OSLO (Reuters) – Religious and indigenous leaders began talks on Monday on ways to protect tropical rainforests, with host Norway warning that a global plan to slow climate change will be doomed without action ranging from the Congo basin to the Amazon.
Christian, Muslim, Jewish, Hindu, Buddhist and Daoist representatives met with indigenous peoples in Oslo to explore moral and ethical arguments to shield forests that are under threat from logging and land clearance for farms.
Organizers said the Oslo Interfaith Rainforest Initiative was the first to gather religious and indigenous peoples to seek out common ground to protect forests. They hope to organize a summit in 2018.
“We are losing the tapestry of life and biodiversity that is in rainforests,” Norwegian Climate and Environment Minister Vidar Helgesen told a news conference on the June 19-21 meeting. Forests are homes and a source of income to millions of people.

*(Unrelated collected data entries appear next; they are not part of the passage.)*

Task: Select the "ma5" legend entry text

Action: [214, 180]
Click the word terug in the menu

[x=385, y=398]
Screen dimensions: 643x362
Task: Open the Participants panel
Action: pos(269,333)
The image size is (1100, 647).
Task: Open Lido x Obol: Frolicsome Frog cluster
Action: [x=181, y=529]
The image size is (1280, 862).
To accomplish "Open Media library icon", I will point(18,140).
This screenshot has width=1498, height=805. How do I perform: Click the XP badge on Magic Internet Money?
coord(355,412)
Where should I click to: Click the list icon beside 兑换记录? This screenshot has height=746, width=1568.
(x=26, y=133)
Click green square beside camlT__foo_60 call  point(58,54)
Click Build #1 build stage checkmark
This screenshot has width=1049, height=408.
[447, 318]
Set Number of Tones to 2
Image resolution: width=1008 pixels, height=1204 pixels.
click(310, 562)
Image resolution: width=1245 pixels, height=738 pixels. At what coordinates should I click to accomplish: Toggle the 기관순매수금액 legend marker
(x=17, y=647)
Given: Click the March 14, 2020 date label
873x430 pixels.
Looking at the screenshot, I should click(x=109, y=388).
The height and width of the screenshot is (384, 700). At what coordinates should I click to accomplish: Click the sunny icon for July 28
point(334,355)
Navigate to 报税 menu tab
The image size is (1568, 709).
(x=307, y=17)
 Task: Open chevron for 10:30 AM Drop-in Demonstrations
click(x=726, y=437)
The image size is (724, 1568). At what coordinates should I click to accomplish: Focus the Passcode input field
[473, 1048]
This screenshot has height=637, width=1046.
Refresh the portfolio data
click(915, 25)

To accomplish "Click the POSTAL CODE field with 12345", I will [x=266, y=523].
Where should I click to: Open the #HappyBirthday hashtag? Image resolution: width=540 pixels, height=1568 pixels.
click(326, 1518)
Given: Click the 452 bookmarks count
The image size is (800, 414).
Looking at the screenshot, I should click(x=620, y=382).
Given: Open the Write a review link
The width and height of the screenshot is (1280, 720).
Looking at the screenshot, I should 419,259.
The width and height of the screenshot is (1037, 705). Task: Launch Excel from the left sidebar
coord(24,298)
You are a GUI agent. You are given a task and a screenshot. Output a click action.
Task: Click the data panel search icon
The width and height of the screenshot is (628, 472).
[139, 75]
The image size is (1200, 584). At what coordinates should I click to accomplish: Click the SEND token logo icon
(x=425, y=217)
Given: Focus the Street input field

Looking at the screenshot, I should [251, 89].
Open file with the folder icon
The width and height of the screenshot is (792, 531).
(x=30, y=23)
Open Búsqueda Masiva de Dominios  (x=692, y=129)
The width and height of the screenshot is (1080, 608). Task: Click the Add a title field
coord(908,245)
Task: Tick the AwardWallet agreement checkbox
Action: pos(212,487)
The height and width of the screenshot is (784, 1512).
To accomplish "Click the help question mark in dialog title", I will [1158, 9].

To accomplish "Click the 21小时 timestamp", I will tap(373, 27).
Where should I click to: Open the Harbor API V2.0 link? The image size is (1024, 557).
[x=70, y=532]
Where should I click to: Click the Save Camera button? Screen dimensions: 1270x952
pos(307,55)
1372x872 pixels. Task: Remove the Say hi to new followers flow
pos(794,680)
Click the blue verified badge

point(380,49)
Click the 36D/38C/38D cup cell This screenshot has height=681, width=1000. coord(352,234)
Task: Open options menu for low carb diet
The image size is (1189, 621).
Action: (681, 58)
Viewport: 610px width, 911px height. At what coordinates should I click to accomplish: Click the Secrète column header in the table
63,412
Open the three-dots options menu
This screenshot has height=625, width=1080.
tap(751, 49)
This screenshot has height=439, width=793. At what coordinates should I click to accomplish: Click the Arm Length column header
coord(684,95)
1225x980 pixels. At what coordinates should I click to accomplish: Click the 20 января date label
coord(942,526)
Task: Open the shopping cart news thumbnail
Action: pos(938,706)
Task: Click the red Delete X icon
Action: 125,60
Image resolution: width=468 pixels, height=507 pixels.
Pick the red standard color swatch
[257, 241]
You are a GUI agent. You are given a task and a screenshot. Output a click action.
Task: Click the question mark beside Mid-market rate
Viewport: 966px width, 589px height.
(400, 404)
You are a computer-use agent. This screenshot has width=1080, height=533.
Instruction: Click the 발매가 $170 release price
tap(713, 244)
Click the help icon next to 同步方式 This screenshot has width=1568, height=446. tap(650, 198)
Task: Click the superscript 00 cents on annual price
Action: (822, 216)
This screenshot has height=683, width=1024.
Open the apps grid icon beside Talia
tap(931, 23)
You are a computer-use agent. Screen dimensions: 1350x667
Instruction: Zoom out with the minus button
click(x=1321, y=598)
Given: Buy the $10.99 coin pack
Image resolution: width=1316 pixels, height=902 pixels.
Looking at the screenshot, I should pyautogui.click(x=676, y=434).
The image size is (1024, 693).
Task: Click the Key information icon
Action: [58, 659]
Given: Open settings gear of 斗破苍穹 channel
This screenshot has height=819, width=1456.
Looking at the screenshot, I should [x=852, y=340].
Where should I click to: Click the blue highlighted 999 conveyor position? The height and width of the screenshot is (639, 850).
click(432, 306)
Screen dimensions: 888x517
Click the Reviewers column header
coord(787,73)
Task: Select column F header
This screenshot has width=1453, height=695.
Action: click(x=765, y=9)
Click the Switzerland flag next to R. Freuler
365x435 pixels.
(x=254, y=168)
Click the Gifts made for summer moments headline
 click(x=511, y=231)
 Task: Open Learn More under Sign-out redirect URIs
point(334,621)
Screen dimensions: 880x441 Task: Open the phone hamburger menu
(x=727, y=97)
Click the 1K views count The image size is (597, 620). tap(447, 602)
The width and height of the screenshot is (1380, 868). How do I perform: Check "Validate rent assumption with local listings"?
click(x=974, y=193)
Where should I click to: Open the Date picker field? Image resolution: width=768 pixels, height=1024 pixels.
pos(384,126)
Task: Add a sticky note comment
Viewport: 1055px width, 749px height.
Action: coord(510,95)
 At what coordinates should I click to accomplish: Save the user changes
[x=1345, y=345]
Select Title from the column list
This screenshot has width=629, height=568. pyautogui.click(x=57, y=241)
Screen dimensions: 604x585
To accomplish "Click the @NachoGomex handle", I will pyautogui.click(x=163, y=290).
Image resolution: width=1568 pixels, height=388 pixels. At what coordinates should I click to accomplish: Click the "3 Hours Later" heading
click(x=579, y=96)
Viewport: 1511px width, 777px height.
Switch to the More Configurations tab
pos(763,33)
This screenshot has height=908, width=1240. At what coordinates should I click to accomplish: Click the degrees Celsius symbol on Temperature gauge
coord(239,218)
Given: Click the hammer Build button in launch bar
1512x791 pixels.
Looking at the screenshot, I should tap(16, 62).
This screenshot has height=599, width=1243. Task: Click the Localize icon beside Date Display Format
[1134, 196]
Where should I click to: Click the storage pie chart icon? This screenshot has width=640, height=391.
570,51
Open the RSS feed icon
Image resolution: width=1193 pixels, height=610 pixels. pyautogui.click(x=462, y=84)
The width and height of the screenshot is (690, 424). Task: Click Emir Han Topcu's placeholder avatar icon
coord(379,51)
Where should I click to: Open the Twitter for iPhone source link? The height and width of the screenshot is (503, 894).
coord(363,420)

And rainforests are also a giant natural store of carbon dioxide, the main greenhouse gas from burning fossil fuels. Trees release the gas when they rot or are burnt to make way for farms, such as for cattle or palm oil plantations.
“The Paris Agreement is doomed if deforestation continues,” Helgesen said.
Many countries have reaffirmed support for the 2015 Paris pact to phase out greenhouse gas emissions after U.S. President Donald Trump announced plans on June 1 to pull out, saying he wants to promote the U.S. fossil fuel industry.
Bishop Marcelo Sanchez Sorondo, head of the Vatican’s Pontifical Academy of Sciences, said trees were vital to the cycle of water and life on Earth. “If we alter this we can arrive to have a planet that has no life,” he told Reuters.
“Trees don’t have only ecological value for us, but also cultural value for us. Every tree,” said Joseph Itongwa of Democratic Republic of Congo, a representative of indigenous peoples in Africa.
The net extent of the world’s forests shrank by 33,000 square kilometers (12,700 square miles) a year from 2010-15, about the size of Belgium, the U.N.’s Food and Agriculture Organization says.
The rate is still high though about half that of the 1990s.
Mary Evelyn Tucker, director of Yale University’s forum on Religion and Ecology, said religious groups such as the World Council of Churches were seeking ever more to restrict investments in areas that damage the environment.
Among other measures, for instance, Indonesia’s highest Islamic council last year issued a fatwa on burning land and forests in an effort to protect forests and halt toxic smog.